- Leaders: Rudolf Minger (first) Rudolf Gnägi (last)
- Founded: 1917
- Dissolved: 1971; 54 years ago
- Merged into: Swiss People's Party
- Headquarters: Bern, Switzerland
- Ideology: National conservatism^{[citation needed]}; Agrarianism^{[citation needed]}; Protectionism^{[citation needed]};
- Political position: Right-wing
- Colours: Green

= Party of Farmers, Traders and Independents =

The Party of Farmers, Traders and Independents (Parti des paysans, artisans et indépendants) or Farmers', Traders' and Citizens' Party (Bauern-, Gewerbe- und Bürgerpartei, BGB) was a Swiss political party founded in 1936. It grew out of a merger between various farmers’ parties at canton level which had been established during the First World War (Zurich 1917 and Bern 1918).

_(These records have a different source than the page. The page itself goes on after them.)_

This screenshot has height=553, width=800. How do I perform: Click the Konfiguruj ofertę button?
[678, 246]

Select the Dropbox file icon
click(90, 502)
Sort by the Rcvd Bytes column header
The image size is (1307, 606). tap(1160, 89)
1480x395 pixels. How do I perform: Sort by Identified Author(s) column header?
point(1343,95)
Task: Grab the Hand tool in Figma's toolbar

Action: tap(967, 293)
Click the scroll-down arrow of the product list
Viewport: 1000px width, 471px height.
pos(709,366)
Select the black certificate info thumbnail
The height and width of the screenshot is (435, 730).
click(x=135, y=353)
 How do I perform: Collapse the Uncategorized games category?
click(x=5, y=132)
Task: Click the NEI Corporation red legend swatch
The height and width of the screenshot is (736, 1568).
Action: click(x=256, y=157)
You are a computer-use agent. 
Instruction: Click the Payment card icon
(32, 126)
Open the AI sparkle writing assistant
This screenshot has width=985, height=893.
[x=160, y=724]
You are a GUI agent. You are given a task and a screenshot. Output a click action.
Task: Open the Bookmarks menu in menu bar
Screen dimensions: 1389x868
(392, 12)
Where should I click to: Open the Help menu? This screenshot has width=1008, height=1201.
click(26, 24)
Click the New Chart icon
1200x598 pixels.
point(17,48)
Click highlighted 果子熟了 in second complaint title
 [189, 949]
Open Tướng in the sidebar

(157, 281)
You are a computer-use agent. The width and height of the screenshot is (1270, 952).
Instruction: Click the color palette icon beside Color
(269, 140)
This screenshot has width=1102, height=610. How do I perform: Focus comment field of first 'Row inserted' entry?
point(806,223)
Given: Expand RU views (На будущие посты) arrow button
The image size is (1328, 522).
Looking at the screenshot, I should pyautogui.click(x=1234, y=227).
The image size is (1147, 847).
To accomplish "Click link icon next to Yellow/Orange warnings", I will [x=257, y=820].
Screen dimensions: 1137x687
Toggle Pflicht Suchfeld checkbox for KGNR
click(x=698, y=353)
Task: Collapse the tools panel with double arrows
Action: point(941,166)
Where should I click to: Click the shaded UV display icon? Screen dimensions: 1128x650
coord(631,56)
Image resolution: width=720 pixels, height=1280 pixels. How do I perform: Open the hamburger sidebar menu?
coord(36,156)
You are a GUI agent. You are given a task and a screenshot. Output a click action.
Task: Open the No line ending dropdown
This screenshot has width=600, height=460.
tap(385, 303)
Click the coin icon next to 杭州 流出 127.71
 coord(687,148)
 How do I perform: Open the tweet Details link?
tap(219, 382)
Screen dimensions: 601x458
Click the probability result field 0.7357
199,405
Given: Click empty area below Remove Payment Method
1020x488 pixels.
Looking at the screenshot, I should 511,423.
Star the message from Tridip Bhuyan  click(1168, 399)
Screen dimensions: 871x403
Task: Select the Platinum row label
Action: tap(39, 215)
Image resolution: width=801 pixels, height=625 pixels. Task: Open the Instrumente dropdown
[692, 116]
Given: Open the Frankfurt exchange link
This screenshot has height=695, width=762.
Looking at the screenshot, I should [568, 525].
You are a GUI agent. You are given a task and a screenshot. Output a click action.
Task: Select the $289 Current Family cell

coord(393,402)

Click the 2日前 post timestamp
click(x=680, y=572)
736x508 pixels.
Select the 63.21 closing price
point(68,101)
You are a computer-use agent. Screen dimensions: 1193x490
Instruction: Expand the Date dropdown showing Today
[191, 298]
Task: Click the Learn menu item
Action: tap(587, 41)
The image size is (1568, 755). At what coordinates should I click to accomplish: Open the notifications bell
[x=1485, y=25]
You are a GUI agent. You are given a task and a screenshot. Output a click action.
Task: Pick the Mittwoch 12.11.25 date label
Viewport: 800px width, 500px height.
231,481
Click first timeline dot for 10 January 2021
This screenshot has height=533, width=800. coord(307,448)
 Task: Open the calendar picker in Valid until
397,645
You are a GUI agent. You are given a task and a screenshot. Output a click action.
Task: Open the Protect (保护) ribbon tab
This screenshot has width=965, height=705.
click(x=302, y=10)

In November 1917, Rudolf Minger set up the Bern Party of Farmers and Independents (Bernischen Bauern- und Bürgerpartei, BGB) following a meeting held at an assembly hall in Bern known as the Bierhübeli his party was first represented in the Federal Council of the cantonal government from 1929 to 1940. Like Minger himself, all the party's other Federal Councillors came from the canton of Bern: Eduard von Steiger (1941–51), Markus Feldmann (1952–58), Friedrich Traugott Wahlen (1959–65) and Rudolf Gnägi (1966–79). However, Bern was not the only canton in which the party was represented: it also existed in the cantons of Aargau, Baselland, Freiburg, Schaffhausen, Tessin, Thurgau, Waadt and Zürich.

In 1971, the Party of Farmers, Traders and Independents combined with the Democratic Party of the cantons of Glarus and Graubünden to form the Swiss People's Party. The SVP inherited the BGB's seat on the Federal Council.